An extra £8bn-plus could be pumped into the Northern Powerhouse Rail (NPR) project, bringing the fund to £20bn, the Manchester mayor has said.
Mayor of Manchester Andy Burnham said investment in the eagerly awaited high speed link from Liverpool to Manchester could be higher than anticipated.
The government axed the second leg of HS2 last month, replacing the Midlands to Manchester leg with a promise to invest £12 billion in connecting the two cities as part of its Network North package of improvements.
With HS2 Phase 2 cancelled, the government set out its plans in its Network North plans, which said: “a further £12bn to better connect Manchester to Liverpool. This would allow the delivery of NPR as previously planned, including high-speed lines.”
However, speaking at a press conference about the government’s U-turn on ticket office closures and after a meeting with Liverpool mayor, Steve Rotheram and rail minister, Huw Merriman on Monday, mayor Andy Burnham said the minister had ‘indicated a willingness’ to look at further regeneration opportunities.
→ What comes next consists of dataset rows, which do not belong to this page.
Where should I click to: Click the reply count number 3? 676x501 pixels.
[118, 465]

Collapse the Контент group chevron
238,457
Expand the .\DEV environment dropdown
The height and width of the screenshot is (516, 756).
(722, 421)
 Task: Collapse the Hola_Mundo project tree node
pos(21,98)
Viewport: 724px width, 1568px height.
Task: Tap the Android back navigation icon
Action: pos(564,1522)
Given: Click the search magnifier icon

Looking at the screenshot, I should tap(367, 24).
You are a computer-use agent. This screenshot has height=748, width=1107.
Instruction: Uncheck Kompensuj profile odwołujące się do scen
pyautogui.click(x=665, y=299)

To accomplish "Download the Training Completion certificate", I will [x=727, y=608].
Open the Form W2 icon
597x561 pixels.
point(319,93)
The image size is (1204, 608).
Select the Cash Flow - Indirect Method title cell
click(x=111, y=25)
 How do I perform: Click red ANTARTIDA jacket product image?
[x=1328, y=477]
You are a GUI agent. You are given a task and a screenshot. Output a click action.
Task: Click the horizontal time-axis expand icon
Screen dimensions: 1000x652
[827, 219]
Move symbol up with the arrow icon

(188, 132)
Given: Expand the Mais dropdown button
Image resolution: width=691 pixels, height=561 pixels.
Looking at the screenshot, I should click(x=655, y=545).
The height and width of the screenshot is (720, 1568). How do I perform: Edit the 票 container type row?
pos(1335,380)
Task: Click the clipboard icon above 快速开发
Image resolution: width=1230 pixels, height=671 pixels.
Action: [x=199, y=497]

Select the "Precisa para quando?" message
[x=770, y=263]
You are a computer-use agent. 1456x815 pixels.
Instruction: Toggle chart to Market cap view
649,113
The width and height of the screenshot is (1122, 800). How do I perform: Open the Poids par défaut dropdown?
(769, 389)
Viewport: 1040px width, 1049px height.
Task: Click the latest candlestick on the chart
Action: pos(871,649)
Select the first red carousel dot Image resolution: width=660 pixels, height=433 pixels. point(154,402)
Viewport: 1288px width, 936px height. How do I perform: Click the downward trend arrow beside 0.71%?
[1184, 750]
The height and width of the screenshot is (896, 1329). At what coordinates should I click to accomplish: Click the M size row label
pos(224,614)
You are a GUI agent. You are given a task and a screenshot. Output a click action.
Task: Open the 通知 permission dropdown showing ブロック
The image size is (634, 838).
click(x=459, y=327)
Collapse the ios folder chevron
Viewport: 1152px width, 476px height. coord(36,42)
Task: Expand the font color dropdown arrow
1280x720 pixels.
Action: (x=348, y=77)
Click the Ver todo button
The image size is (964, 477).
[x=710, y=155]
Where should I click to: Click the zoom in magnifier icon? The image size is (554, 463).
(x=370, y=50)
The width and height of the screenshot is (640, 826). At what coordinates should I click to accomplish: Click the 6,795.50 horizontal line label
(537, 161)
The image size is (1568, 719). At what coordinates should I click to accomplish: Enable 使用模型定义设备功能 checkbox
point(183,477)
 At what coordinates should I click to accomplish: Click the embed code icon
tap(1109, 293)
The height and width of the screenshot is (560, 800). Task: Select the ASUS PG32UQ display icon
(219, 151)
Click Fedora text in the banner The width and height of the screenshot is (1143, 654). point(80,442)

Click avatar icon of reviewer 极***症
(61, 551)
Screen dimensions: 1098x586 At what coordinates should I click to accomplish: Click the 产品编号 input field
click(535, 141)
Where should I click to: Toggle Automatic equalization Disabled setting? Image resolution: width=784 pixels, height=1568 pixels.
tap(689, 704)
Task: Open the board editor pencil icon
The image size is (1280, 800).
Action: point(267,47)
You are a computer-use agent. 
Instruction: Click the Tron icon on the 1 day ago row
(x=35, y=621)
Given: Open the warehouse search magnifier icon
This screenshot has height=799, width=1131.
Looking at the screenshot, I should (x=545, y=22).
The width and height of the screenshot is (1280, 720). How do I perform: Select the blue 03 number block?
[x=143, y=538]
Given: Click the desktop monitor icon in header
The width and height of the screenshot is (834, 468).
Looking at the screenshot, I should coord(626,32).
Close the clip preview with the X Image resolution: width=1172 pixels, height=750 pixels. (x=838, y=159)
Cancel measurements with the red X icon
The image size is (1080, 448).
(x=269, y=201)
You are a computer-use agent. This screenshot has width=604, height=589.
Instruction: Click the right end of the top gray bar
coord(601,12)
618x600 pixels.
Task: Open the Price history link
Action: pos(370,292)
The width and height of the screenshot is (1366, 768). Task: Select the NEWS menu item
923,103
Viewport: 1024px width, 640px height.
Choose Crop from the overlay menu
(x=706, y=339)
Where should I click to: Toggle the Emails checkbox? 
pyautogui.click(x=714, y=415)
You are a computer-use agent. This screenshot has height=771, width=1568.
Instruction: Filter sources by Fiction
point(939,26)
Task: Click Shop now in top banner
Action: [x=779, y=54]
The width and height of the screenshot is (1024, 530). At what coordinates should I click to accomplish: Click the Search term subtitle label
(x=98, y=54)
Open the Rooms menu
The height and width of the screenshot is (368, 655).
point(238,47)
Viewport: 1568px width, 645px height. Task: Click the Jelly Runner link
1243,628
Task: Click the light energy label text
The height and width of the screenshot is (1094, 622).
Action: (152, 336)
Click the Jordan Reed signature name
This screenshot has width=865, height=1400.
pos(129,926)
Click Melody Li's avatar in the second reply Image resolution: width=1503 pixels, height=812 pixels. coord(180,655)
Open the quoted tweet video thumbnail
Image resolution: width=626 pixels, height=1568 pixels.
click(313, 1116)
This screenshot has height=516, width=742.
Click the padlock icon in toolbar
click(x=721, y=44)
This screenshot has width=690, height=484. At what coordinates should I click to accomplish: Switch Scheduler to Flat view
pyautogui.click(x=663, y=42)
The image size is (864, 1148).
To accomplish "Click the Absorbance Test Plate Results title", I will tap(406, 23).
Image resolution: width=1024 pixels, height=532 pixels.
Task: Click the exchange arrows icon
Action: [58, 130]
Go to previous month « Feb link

Burnham said that Merriman had “indicated a willingness to really work with us around the place-based regeneration that the right railway could bring to city centre Liverpool, Warrington, Manchester Airport and Manchester Piccadilly”.
He continued: “We confirmed that our ambitions remain a station at Manchester Airport and an underground station at Manchester Piccadilly.”
Initial plans unveiled in 2015, promised a high-speed rail line between Liverpool and Leeds which was significantly scaled back in 2021’s Integrated Rail Plan with only the core route between Liverpool, Manchester and Leeds to be built, with £4 billion committed to that project by Boris Johnson’s government.
Burnham gave details on where he thought the extra money could be found, to boost the budget for the new line to nearer £20 billion.
He said: “The minister said he was open to the idea of land value capture playing a part in that so that the lift in land values that comes by putting in modern infrastructure, some of that can be brought back to help pay for that infrastructure.
“So can we make the £16bn into £20bn for instance, or even a little more, so that we can achieve the ambitions.”